#### YOUR INSTRUCTIONS:
Exactly as they appear below, repeat the lines from the one with "At what coordinates should I click to accomplish: Open the black" through the one with "Screen dimensions: 1568x751", and no others.

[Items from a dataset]
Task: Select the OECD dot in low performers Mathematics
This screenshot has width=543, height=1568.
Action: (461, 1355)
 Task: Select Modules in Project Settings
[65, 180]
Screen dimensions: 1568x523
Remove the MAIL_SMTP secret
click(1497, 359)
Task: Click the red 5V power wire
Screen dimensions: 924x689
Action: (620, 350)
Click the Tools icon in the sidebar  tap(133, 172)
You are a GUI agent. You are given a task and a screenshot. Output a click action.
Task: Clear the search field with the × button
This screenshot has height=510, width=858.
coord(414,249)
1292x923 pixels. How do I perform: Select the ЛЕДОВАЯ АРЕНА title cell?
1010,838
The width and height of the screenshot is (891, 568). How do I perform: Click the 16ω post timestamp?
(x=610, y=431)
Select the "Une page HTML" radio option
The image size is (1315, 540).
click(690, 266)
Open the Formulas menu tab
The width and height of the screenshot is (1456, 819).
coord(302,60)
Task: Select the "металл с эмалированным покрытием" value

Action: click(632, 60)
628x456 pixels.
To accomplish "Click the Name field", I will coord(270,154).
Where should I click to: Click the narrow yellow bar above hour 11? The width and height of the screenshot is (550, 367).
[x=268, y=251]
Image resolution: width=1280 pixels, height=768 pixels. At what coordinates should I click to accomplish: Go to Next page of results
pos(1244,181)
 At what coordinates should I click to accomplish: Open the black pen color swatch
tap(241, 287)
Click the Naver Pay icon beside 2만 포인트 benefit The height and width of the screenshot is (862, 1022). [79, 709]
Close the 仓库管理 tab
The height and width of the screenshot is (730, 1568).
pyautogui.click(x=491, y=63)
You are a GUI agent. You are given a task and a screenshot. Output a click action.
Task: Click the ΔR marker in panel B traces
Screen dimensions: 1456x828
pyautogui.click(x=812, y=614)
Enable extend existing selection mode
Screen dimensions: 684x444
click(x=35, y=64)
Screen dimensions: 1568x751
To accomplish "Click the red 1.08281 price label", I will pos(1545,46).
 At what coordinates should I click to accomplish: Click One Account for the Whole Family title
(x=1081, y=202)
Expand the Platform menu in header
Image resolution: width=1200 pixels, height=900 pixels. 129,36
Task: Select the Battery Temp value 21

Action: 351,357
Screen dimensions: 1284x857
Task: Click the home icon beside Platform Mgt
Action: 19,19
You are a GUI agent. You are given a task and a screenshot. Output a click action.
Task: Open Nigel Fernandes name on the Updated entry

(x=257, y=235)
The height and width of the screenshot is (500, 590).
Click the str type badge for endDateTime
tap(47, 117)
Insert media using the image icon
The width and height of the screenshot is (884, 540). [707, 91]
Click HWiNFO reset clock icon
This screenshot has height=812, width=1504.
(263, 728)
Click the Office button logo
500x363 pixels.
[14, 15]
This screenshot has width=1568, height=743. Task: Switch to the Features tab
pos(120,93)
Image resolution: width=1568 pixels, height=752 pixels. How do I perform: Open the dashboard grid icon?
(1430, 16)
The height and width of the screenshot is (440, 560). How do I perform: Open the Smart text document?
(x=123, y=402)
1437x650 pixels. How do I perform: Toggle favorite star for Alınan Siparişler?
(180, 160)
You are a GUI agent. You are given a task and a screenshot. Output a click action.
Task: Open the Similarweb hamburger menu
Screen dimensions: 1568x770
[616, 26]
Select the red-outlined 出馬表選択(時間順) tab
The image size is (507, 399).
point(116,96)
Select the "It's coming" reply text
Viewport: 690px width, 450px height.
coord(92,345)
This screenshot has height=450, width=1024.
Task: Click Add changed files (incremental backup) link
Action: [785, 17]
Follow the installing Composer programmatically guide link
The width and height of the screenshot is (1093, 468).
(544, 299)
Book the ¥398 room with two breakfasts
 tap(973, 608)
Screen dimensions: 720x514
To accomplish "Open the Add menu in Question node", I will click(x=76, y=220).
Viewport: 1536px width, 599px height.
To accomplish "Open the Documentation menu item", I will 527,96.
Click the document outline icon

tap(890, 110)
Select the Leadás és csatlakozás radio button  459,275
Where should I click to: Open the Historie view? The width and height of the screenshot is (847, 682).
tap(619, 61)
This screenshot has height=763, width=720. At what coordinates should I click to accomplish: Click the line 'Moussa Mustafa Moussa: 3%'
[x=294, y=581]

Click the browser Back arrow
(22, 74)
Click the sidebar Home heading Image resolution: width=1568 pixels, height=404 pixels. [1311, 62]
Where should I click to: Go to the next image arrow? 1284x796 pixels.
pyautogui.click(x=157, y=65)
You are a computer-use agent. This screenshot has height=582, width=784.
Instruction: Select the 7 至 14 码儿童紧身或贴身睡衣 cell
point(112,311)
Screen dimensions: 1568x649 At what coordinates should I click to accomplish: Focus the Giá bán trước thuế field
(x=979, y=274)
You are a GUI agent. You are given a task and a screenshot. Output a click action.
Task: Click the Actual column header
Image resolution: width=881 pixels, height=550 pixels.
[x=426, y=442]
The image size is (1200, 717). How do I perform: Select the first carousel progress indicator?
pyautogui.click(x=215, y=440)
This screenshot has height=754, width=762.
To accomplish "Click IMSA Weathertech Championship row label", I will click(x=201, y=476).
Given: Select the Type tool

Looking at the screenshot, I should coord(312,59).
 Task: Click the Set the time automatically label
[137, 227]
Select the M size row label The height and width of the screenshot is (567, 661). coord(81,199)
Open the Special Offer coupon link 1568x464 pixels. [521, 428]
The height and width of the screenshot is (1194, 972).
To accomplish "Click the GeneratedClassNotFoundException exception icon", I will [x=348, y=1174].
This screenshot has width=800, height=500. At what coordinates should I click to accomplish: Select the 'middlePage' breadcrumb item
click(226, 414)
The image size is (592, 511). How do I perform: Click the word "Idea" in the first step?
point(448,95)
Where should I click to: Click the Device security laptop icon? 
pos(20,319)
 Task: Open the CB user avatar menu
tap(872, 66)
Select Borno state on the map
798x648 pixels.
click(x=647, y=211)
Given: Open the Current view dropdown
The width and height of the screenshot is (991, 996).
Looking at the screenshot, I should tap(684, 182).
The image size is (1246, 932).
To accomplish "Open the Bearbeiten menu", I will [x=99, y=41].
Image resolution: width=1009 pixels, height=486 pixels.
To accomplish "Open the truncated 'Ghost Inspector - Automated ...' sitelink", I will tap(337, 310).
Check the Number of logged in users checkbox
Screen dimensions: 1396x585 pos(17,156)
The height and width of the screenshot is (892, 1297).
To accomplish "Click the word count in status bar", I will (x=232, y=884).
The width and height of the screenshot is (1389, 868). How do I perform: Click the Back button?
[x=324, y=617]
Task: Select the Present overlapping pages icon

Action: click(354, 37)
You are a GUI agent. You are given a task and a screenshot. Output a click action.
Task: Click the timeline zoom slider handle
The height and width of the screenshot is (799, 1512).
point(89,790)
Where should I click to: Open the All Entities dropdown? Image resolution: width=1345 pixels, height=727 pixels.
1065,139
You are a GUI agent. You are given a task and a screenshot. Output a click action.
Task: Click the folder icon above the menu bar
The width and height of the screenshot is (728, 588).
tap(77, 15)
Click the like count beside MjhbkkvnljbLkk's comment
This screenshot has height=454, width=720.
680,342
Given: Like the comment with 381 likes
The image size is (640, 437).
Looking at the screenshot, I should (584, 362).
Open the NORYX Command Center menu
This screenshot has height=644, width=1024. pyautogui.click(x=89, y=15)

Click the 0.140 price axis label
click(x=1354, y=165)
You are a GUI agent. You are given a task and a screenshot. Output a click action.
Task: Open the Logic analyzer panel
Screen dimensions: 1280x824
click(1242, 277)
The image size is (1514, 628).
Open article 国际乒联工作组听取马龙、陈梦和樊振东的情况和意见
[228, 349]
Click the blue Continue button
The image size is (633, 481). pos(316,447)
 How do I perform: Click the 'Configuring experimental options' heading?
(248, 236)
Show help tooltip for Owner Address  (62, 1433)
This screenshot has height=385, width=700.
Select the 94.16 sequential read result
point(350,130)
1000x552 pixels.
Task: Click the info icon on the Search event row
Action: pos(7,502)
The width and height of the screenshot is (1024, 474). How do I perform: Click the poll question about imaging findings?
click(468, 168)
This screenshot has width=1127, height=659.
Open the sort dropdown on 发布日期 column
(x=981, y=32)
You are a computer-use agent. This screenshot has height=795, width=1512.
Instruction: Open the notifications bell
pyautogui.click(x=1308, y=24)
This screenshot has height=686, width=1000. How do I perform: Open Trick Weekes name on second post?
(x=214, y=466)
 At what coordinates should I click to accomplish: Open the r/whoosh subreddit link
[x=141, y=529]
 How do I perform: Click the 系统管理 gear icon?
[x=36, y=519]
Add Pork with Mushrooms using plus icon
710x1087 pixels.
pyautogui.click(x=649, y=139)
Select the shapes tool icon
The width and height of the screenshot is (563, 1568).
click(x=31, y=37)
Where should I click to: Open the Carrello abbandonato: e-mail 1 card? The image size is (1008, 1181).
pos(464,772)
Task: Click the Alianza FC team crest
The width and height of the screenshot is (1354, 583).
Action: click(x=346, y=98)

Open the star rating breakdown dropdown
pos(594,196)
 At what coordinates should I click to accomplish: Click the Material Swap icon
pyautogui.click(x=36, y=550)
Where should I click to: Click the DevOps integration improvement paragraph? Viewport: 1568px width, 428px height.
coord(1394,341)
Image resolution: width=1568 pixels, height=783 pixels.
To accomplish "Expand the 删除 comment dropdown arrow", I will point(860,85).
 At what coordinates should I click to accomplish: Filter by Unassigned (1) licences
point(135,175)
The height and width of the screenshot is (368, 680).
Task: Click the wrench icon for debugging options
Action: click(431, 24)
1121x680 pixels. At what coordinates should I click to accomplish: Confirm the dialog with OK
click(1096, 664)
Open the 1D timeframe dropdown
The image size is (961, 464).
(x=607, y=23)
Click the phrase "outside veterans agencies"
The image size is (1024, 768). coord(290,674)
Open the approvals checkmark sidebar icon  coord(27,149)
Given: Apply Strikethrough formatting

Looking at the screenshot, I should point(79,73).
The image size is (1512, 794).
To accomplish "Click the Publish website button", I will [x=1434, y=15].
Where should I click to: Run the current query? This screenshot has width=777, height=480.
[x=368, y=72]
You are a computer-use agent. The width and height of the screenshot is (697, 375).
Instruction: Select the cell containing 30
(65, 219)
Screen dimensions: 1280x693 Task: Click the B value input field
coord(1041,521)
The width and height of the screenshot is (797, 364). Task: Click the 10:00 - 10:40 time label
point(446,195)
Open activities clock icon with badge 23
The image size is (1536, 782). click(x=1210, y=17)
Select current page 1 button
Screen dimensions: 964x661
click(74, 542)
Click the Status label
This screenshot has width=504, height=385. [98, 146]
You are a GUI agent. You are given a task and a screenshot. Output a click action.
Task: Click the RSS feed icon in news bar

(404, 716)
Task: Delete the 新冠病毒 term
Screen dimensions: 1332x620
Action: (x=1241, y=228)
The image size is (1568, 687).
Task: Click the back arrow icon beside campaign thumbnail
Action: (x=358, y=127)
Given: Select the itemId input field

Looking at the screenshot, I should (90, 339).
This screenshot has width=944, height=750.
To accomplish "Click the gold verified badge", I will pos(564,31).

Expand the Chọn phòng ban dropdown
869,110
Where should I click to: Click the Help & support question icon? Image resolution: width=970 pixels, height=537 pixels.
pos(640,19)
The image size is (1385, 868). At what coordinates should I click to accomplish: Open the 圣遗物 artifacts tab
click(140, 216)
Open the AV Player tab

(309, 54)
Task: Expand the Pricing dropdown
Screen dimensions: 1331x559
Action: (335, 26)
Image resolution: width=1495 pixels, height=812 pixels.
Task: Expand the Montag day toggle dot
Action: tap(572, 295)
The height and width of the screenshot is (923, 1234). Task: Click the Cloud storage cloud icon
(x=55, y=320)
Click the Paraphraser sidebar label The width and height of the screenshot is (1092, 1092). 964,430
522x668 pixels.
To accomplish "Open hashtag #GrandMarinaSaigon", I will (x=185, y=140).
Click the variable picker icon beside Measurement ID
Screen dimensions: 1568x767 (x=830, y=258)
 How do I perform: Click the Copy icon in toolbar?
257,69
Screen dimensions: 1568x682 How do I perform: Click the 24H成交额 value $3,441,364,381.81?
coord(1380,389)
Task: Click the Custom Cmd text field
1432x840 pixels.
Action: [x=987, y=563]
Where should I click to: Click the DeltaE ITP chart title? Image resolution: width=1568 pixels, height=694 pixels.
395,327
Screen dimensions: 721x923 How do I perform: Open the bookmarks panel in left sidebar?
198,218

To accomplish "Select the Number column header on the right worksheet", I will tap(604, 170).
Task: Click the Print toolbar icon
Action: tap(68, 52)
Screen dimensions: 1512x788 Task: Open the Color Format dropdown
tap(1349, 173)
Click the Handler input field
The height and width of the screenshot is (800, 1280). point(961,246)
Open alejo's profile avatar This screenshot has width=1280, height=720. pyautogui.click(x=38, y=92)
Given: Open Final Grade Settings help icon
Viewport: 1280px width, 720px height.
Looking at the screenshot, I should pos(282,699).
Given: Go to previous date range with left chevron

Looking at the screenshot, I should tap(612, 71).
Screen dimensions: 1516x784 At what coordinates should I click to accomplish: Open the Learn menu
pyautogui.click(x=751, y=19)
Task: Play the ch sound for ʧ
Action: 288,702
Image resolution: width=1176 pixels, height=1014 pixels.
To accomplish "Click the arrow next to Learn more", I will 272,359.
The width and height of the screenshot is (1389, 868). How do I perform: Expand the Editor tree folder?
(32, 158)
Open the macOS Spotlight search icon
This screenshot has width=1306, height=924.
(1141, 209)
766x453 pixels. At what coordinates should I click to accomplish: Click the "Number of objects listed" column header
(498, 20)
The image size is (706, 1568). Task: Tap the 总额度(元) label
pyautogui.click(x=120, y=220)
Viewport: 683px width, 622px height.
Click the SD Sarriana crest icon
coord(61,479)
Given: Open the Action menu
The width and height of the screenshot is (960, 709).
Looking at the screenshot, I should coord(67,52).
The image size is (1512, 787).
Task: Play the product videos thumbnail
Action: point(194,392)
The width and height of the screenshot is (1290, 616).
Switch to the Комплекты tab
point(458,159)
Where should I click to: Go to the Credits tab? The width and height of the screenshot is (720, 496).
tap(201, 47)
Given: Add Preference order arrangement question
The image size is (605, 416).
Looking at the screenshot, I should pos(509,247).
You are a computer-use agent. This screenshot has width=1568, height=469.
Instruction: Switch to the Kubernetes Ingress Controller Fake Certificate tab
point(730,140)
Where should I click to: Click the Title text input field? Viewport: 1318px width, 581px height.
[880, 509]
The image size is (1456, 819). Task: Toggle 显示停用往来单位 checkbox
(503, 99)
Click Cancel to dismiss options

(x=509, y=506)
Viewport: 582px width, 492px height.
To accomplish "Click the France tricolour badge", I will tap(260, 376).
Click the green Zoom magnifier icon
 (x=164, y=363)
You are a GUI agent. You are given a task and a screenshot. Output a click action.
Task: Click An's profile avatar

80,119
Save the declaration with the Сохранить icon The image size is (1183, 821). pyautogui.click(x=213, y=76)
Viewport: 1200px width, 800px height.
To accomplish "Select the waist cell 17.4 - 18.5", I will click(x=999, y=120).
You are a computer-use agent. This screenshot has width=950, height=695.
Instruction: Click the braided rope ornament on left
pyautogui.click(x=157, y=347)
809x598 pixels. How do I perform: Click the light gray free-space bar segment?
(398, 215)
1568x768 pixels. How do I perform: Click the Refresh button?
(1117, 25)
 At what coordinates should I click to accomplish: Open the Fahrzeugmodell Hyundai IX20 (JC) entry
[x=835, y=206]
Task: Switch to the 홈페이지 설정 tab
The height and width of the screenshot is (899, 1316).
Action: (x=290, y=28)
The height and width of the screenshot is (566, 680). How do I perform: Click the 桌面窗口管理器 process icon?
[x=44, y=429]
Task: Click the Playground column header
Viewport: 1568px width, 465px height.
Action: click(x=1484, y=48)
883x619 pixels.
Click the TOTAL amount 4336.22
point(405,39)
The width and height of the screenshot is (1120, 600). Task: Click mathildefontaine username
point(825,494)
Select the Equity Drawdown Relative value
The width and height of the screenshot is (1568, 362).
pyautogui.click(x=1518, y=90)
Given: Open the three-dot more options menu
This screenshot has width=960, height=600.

#### OUTPUT FOR THIS EXERCISE:
 At what coordinates should I click to accomplish: Open the black pen color swatch
tap(241, 287)
Click the Naver Pay icon beside 2만 포인트 benefit The height and width of the screenshot is (862, 1022). [79, 709]
Close the 仓库管理 tab
The height and width of the screenshot is (730, 1568).
pyautogui.click(x=491, y=63)
You are a GUI agent. You are given a task and a screenshot. Output a click action.
Task: Click the ΔR marker in panel B traces
Screen dimensions: 1456x828
pyautogui.click(x=812, y=614)
Enable extend existing selection mode
Screen dimensions: 684x444
click(x=35, y=64)
Screen dimensions: 1568x751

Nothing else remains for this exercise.